Instruction for the data below: set down exactly the lines from the line with "Viewport: 1381px width, 780px" to the line with "Given: Choose the Pay with Razer eWallet", inclusive, and no others.

Start of Given records

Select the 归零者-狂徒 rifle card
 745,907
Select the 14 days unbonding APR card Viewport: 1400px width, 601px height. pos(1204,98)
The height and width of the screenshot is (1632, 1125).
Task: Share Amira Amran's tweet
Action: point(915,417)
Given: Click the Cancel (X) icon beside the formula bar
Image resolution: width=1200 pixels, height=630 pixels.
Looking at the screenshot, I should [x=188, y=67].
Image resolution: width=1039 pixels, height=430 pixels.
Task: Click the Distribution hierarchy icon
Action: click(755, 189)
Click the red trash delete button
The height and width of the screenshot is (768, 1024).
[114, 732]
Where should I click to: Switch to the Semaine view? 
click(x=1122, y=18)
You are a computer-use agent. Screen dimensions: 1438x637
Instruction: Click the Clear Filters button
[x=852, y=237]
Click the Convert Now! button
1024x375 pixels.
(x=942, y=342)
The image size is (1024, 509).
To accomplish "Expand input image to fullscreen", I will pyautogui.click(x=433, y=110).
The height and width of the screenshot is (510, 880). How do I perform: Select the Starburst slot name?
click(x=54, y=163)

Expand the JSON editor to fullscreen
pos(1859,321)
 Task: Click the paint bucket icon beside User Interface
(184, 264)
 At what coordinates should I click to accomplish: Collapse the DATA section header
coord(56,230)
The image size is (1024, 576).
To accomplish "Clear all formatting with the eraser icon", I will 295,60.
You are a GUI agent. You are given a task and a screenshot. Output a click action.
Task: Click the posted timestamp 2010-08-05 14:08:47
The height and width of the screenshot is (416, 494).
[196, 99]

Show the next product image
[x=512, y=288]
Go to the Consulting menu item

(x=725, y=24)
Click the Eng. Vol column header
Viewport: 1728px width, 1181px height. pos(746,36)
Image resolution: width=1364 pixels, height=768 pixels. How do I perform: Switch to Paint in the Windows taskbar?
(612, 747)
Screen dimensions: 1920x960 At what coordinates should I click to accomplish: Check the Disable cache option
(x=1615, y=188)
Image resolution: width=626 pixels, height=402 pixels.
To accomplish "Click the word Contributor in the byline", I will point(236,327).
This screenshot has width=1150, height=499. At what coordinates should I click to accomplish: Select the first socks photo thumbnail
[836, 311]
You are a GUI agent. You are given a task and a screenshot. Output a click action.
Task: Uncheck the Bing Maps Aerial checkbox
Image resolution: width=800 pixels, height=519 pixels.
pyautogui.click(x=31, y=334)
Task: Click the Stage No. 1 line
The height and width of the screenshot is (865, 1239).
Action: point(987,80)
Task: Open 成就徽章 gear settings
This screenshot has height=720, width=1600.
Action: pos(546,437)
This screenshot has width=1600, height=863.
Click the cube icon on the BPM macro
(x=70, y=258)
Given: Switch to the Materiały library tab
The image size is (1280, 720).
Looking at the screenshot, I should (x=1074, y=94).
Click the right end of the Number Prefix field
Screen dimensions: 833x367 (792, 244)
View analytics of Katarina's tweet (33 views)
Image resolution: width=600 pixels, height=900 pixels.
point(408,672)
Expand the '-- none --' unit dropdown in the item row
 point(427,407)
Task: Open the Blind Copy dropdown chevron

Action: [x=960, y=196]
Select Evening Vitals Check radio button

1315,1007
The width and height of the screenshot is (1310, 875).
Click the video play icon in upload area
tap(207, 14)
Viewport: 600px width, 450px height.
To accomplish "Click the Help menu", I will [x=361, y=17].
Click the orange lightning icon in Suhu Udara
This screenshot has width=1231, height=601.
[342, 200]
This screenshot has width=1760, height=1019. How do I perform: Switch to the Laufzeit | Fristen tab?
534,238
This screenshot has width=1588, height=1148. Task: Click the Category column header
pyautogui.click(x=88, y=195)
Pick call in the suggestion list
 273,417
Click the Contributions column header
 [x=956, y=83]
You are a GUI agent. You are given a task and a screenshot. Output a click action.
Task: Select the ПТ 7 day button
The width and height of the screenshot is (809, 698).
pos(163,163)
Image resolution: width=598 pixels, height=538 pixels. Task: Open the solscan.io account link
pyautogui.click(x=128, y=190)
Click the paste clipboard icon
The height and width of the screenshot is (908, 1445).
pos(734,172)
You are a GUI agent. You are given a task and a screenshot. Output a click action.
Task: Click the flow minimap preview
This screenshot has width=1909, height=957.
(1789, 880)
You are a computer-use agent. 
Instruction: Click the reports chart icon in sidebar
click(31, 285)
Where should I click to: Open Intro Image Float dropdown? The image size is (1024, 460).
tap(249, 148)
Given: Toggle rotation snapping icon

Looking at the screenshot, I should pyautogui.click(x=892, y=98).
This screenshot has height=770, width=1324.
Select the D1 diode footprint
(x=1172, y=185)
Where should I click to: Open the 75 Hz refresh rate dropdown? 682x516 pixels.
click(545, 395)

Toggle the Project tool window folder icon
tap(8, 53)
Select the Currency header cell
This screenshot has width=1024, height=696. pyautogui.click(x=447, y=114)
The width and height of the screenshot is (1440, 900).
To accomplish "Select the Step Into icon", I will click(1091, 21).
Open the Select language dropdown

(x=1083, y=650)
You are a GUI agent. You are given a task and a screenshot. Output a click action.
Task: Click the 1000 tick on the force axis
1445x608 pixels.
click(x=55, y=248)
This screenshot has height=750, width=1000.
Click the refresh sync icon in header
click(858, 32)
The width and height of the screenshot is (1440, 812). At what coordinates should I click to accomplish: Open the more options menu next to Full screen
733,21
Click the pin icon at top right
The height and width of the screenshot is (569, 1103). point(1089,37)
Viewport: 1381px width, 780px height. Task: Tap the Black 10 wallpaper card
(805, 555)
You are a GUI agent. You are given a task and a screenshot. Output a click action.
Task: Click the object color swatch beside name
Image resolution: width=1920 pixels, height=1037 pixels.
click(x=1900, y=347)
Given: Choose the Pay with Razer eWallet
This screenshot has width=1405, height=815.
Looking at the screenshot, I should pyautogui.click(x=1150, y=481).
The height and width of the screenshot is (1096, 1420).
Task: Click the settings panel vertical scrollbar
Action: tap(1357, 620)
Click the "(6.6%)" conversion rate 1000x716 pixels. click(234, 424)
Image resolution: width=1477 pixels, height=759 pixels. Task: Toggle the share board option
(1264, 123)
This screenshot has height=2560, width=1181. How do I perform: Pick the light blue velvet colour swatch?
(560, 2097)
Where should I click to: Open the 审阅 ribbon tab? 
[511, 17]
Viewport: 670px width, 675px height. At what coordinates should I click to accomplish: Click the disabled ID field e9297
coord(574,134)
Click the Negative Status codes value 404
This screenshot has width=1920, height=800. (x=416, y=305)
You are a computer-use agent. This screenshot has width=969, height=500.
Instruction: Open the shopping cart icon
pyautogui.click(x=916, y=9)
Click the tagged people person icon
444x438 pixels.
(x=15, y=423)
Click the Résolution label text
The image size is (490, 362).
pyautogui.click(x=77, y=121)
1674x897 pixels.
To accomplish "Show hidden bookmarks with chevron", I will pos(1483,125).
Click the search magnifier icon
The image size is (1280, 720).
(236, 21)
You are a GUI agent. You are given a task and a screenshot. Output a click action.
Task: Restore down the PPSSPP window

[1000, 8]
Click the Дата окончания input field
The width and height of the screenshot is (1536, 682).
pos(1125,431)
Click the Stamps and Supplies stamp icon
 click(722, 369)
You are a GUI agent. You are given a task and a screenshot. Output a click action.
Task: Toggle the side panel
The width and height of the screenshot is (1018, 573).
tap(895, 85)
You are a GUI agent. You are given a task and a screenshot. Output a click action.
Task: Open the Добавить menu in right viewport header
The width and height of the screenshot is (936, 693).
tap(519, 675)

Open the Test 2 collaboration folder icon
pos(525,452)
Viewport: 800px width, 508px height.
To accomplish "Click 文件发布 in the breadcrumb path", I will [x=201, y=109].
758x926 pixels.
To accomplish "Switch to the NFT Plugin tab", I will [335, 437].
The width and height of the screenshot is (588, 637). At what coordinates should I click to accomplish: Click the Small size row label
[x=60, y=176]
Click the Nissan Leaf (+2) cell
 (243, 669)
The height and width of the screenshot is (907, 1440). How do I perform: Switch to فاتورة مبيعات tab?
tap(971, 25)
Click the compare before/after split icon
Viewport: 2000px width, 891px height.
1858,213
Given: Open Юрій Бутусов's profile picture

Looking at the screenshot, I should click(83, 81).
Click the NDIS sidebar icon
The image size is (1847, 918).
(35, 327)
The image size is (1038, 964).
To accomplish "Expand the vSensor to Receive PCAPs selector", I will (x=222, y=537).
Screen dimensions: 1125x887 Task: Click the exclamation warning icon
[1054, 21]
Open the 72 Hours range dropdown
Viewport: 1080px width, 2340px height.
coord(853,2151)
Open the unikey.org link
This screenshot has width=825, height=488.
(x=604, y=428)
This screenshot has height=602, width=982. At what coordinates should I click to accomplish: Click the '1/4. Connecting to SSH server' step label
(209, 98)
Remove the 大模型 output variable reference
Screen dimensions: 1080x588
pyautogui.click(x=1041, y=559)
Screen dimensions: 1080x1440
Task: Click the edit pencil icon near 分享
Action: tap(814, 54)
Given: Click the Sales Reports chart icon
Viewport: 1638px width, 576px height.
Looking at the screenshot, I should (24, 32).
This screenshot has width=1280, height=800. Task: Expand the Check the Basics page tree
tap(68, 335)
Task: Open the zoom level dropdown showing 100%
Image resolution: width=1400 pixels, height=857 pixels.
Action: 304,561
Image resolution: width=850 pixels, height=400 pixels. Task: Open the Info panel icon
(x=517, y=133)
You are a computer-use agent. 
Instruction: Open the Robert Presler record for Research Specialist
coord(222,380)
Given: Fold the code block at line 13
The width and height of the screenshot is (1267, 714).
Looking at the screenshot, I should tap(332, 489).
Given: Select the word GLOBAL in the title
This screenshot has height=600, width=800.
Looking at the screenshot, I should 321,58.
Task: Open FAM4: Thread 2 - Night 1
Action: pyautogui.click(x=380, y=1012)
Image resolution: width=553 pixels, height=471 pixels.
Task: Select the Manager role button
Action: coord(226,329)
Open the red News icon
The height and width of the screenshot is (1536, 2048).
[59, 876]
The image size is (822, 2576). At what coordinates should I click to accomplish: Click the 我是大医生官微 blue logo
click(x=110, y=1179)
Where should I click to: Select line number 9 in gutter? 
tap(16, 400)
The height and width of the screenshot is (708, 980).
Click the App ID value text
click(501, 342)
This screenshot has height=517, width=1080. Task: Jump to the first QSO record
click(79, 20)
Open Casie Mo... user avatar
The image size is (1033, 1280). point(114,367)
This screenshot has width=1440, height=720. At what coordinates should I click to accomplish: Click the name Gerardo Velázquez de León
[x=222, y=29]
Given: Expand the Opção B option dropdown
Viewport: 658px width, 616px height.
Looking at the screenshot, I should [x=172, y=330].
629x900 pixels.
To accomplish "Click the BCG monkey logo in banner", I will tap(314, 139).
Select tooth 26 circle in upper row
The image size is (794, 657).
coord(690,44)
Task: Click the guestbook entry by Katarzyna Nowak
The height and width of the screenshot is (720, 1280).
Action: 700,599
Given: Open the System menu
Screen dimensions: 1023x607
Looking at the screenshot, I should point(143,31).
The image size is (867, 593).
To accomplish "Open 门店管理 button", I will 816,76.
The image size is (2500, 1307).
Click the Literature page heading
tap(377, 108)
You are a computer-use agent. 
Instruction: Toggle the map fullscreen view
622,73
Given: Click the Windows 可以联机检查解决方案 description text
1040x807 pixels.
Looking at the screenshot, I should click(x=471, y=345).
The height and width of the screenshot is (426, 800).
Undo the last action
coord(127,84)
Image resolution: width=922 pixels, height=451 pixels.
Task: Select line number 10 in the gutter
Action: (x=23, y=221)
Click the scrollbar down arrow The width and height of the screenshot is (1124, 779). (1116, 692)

End of Given records

• [Solution to this task]
Viewport: 1381px width, 780px height. Task: Tap the Black 10 wallpaper card
(805, 555)
You are a GUI agent. You are given a task and a screenshot. Output a click action.
Task: Click the object color swatch beside name
Image resolution: width=1920 pixels, height=1037 pixels.
click(x=1900, y=347)
Given: Choose the Pay with Razer eWallet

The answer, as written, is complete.